If there is no compilation error, GCC will generate a a.out file in the current directory, and of course you can use the –o option to give the generated file a different name, like GCC–PG test.c–o test, GCC generates an executable named Test, and at the command line, enter [ Linux/home/test]$./test, you can execute the program, and remember to add./Otherwise the program may appear to be executing, but there is no output.

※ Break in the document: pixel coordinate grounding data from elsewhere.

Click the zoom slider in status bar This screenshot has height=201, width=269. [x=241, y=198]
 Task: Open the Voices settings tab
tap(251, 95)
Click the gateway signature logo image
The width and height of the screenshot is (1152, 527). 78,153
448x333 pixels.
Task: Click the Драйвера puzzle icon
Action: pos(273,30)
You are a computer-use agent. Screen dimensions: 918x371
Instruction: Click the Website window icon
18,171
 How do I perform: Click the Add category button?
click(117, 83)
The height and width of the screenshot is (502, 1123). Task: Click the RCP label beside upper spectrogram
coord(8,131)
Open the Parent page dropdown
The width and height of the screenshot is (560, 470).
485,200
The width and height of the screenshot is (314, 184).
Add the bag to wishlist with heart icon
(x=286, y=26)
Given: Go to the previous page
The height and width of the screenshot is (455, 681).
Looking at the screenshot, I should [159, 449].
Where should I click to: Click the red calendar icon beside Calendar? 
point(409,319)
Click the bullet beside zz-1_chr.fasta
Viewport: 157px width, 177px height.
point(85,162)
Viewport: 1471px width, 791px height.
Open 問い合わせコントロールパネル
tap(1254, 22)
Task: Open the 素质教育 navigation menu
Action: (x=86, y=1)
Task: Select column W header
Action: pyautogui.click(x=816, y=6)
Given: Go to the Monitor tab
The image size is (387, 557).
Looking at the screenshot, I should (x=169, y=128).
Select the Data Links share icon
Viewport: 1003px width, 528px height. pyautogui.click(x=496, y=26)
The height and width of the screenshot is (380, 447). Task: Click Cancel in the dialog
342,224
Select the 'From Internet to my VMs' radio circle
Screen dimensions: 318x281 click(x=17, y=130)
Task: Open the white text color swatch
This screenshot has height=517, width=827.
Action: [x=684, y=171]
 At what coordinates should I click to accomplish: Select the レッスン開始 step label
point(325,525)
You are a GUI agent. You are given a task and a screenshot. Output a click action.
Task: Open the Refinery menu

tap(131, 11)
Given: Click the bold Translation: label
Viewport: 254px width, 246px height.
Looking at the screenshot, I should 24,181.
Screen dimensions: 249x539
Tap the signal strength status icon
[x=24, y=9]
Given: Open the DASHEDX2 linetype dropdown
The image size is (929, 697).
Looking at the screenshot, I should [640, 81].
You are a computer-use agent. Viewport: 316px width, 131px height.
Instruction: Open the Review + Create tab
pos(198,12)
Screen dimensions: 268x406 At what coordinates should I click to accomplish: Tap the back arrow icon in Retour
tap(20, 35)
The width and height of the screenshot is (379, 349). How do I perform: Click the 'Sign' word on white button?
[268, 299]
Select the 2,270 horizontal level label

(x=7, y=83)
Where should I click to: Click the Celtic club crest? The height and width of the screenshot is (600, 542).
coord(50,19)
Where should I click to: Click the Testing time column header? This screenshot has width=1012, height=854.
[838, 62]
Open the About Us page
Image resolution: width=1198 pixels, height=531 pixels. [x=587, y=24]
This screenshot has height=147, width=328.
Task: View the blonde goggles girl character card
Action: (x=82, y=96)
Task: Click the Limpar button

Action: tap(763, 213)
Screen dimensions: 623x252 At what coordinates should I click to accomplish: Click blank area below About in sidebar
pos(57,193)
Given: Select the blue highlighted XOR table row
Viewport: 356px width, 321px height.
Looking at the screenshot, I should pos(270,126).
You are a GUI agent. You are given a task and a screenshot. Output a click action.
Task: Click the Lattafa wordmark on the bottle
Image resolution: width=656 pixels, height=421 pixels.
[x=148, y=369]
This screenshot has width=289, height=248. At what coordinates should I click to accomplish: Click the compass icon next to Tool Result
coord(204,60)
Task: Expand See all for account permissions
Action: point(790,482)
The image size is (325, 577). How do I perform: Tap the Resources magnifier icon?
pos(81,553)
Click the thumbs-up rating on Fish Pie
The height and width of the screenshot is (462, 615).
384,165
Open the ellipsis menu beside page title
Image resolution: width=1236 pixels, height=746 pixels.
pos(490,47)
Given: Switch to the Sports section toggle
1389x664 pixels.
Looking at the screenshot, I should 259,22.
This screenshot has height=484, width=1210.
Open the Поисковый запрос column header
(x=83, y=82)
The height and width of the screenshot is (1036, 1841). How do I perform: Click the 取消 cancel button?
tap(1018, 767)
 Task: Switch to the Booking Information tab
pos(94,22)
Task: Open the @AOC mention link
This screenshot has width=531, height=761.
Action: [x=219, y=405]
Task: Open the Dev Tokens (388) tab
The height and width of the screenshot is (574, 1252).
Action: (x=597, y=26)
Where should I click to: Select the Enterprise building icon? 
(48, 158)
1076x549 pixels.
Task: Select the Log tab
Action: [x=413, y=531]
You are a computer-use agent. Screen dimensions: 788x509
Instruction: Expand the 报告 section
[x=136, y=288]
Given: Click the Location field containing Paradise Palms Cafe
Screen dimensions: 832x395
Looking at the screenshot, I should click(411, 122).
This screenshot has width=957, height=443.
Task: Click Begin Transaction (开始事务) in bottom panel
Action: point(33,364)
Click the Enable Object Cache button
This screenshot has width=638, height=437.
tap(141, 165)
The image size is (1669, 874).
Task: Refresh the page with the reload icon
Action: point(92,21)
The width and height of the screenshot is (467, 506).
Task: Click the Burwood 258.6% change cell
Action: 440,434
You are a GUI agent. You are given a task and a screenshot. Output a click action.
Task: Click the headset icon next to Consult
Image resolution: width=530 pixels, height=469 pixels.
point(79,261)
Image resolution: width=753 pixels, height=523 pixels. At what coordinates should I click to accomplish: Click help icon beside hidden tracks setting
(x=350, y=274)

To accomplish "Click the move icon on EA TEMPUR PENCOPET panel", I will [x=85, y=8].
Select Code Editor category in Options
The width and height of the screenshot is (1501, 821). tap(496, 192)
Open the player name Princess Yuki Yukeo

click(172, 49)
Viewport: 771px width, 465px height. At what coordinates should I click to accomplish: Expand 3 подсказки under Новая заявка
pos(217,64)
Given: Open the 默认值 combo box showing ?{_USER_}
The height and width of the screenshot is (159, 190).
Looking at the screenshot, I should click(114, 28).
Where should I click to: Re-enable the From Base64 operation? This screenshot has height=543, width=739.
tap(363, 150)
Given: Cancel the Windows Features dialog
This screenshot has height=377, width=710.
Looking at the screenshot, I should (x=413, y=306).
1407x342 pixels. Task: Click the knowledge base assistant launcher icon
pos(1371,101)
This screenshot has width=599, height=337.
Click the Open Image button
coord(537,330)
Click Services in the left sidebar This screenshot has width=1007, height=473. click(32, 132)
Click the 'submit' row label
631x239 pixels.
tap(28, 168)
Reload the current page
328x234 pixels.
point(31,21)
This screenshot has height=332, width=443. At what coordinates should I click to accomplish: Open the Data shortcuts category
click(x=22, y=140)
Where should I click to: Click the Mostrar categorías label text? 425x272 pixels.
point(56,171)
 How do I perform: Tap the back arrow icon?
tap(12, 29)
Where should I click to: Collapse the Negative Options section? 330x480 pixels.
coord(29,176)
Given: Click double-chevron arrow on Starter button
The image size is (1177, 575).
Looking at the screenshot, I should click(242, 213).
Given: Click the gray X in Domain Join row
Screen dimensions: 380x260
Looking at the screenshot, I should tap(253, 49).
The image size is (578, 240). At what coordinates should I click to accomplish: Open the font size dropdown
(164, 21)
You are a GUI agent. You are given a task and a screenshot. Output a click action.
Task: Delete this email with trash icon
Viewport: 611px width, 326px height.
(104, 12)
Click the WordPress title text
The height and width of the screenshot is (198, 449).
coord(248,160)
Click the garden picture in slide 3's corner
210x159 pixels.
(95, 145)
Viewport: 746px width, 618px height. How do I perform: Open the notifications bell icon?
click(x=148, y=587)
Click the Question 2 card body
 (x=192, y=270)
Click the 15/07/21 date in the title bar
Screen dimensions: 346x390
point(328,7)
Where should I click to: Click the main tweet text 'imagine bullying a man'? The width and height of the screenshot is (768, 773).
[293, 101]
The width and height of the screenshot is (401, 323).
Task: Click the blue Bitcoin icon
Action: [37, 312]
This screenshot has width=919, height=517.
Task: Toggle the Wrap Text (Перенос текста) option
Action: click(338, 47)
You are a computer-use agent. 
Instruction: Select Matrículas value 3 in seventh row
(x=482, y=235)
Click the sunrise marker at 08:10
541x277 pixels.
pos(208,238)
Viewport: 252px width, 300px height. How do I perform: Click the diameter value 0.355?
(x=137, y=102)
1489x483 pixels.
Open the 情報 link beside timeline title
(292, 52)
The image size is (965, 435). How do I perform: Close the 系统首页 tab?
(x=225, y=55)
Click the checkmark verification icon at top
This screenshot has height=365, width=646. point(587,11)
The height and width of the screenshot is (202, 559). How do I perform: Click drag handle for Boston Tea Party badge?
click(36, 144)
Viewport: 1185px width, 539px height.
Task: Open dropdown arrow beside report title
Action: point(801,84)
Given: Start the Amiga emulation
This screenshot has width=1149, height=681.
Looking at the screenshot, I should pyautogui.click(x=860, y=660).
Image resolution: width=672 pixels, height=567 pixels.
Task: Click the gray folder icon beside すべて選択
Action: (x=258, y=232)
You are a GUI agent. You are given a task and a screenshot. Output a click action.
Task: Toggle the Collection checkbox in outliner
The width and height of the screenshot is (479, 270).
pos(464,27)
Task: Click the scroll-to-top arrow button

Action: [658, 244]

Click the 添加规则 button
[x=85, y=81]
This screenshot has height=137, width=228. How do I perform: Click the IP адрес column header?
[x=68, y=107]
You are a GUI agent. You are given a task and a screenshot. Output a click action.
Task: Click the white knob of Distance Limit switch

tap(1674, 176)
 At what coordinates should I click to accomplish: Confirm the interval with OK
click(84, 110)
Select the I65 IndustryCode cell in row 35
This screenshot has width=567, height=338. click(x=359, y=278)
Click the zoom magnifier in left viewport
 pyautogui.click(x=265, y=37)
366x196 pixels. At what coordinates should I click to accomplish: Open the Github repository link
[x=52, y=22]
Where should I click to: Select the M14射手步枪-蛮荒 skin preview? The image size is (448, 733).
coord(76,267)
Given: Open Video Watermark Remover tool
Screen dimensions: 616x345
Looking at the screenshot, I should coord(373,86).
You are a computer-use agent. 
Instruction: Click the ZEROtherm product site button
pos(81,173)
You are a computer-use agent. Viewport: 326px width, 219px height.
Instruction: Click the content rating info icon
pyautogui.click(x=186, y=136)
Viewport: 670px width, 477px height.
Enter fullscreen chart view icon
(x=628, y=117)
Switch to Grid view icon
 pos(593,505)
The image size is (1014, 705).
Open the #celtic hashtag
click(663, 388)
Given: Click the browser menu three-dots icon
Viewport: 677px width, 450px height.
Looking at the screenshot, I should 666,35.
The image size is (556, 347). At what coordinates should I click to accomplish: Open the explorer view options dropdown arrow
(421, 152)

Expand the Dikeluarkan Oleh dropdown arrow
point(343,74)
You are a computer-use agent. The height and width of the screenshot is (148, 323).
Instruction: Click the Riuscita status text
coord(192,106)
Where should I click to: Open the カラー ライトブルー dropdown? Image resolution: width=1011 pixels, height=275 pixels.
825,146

2. Execute your application to generate data for gprof analysis. Inside the command line, enter:
Citation:

[Linux/home/test] $a. Out
Main () function ()
+---call B () function
+---call a () function
+---call C () function
[linux/home/test]$

You will see a gmon.out file in the current directory, which is used for gprof analysis.

3. Use the GPROF program to analyze the data generated by your application.
Inside the command line, enter:
Citation:

[linux/home/test]$ gprof-b a.out gmon.out | Less

Because the Gprof output information is more, here uses the less command, this command lets us look up and down the arrow key to see GPROF produces the output, | Represents the output of the Gprof-b a.out gmon.out as input to the less. Here are some of the details that I've extracted from the gprof output.
Citation:

Flat Profile:

Each sample counts as 0.01 seconds.
No time accumulated

% Cumulative Self Self total
Time seconds seconds calls Ts/call Ts/call name
0.00 0.00 0.00 1 0.00 0.00 A
0.00 0.00 0.00 1 0.00 0.00 B
0.00 0.00 0.00 1 0.00 0.00 C

Call graph

Granularity:each sample hit covers 4 byte (s) No time propagated

Index% time self children called name
0.00 0.00 1/1 B [2]
[1] 0.0 0.00 0.00 1 A [1]
-----------------------------------------------
0.00 0.00 1/1 Main [10]
[2] 0.0 0.00 0.00 1 B [2]
0.00 0.00 1/1 C [3]
0.00 0.00 1/1 A [1]
-----------------------------------------------
0.00 0.00 1/1 B [2]
[3] 0.0 0.00 0.00 1 C [3]
-----------------------------------------------

Index by Function name

[1] A [2] b [3] C

From the above output we can clearly see that main calls the B function, while the B function calls the A and C functions respectively. Since our function simply outputs a string, the time spent on each function is 0 seconds.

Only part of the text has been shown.